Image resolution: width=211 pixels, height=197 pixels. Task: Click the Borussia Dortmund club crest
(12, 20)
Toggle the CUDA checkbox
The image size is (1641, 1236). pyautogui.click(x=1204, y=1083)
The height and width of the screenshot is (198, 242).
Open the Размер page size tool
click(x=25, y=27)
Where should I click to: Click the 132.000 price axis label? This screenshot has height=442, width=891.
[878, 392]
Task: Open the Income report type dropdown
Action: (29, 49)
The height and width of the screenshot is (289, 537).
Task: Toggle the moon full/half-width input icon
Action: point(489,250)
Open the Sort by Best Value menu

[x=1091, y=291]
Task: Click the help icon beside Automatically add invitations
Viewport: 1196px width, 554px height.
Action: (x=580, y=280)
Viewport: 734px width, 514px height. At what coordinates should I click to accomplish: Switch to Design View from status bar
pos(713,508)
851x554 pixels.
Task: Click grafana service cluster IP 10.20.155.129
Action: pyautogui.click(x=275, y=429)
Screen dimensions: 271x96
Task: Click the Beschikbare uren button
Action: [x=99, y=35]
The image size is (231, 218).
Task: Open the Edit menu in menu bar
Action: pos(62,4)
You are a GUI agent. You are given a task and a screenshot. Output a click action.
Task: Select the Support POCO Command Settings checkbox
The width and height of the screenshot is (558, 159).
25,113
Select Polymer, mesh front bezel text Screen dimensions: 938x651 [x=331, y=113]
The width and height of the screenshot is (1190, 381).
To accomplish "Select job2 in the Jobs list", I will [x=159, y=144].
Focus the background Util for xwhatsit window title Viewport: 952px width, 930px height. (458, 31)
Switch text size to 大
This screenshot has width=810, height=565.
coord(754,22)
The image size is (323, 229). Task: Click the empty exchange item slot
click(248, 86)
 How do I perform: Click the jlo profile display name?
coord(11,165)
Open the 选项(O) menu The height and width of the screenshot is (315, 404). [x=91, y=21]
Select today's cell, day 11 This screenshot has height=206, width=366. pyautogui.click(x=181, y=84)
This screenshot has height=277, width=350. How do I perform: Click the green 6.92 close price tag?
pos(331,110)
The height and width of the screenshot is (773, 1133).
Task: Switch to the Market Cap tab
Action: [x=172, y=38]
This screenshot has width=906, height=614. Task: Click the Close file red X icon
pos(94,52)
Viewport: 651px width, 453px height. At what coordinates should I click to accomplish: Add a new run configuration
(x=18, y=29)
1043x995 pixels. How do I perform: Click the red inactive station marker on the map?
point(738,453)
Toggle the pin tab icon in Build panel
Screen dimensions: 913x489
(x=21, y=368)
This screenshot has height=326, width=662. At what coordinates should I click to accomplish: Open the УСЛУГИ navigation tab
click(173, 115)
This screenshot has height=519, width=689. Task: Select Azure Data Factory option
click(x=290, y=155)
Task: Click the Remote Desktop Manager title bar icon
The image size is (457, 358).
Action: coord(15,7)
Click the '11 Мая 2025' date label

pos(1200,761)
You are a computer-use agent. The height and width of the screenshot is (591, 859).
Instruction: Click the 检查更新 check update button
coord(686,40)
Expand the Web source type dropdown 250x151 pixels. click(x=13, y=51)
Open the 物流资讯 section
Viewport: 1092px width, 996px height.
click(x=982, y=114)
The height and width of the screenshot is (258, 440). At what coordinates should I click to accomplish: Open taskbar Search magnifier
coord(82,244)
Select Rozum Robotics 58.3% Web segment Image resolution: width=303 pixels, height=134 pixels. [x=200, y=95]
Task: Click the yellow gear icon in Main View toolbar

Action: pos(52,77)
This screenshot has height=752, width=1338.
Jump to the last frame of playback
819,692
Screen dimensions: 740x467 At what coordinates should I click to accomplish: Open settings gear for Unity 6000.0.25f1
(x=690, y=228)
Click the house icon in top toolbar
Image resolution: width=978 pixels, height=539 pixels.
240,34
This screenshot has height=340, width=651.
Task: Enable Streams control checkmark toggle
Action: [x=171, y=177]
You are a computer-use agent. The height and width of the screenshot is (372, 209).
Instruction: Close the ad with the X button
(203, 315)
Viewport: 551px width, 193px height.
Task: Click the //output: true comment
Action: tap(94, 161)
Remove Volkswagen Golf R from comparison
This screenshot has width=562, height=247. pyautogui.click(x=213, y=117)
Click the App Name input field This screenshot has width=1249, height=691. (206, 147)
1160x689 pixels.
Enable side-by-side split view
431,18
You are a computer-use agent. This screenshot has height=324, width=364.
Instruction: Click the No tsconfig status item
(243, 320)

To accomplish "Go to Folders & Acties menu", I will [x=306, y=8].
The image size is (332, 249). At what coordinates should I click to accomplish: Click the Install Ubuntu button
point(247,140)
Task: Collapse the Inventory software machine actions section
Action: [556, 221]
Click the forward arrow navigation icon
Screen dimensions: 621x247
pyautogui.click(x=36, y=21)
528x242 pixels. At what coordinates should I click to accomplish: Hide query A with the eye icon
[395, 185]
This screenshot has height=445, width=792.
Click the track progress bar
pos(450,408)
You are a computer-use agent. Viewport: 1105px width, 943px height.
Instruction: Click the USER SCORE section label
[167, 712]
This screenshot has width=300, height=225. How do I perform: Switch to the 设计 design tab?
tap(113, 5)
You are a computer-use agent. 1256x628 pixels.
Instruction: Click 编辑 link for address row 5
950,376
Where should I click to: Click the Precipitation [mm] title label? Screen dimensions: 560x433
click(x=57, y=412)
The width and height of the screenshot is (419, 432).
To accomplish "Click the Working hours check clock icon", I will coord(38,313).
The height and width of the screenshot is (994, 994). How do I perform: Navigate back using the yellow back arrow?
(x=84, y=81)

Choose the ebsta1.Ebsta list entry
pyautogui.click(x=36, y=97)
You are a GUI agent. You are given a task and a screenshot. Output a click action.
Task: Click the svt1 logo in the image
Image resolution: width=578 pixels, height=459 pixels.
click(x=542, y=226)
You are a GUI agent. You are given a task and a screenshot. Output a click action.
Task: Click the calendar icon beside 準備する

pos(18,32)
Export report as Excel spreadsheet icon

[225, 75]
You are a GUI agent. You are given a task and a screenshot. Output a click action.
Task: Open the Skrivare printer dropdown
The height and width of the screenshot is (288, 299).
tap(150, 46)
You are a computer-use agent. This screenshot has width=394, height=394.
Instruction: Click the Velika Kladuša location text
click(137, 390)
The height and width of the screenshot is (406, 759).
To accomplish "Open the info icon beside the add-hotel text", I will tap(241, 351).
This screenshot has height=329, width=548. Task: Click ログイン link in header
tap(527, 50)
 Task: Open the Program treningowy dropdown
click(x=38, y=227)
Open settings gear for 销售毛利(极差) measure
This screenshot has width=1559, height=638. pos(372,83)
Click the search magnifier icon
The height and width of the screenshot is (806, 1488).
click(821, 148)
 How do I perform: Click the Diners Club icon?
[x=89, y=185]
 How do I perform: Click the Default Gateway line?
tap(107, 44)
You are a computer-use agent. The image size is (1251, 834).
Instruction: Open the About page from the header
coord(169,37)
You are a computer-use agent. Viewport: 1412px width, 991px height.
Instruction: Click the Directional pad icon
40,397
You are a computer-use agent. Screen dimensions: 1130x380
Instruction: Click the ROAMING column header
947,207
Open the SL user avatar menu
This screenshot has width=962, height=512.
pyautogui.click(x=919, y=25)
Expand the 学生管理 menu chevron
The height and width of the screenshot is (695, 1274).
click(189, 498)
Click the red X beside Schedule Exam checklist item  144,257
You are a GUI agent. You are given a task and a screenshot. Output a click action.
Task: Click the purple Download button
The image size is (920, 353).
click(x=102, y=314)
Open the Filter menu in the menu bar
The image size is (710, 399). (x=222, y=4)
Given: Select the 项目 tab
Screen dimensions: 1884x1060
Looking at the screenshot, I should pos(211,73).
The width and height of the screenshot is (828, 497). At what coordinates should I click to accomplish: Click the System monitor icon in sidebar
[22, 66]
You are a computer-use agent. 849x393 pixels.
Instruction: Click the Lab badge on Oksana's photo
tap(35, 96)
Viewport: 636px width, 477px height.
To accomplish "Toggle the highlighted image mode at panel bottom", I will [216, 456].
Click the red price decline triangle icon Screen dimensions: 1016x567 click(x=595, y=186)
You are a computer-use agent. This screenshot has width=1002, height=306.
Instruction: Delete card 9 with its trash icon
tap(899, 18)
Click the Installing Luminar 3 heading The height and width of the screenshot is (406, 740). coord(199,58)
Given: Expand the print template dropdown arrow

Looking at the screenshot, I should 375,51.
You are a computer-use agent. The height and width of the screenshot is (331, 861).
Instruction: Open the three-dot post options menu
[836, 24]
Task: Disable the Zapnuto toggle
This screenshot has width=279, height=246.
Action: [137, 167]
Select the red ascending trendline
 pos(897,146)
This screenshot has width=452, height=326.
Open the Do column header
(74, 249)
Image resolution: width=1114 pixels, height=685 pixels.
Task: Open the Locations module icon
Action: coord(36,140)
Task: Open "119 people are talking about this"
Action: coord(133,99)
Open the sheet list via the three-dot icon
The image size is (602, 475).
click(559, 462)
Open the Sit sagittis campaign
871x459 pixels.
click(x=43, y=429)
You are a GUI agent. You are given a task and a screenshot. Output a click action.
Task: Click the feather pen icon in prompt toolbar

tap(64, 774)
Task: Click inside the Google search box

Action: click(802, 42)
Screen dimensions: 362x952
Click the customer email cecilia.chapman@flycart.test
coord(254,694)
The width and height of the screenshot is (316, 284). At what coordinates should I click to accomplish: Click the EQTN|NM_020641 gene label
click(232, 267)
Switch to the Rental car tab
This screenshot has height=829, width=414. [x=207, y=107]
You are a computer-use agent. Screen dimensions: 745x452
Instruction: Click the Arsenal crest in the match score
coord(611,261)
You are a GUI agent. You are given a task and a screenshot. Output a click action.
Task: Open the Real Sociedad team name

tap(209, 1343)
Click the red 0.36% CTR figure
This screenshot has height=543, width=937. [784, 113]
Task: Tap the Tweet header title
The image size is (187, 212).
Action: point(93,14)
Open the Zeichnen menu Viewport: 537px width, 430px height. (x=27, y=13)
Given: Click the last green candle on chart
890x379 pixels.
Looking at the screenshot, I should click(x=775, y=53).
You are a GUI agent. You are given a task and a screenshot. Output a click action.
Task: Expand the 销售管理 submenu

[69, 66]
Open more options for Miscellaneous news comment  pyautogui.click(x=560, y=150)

--------------------

◆ **Your instructions**:
Copy whichever lines in the listing above hold "will".

◆ **Output for this exercise**:
To accomplish "Select job2 in the Jobs list", I will [x=159, y=144].
To accomplish "Go to Folders & Acties menu", I will [x=306, y=8].
To accomplish "Click the Working hours check clock icon", I will coord(38,313).
To accomplish "Open the info icon beside the add-hotel text", I will tap(241, 351).
To accomplish "Toggle the highlighted image mode at panel bottom", I will [216, 456].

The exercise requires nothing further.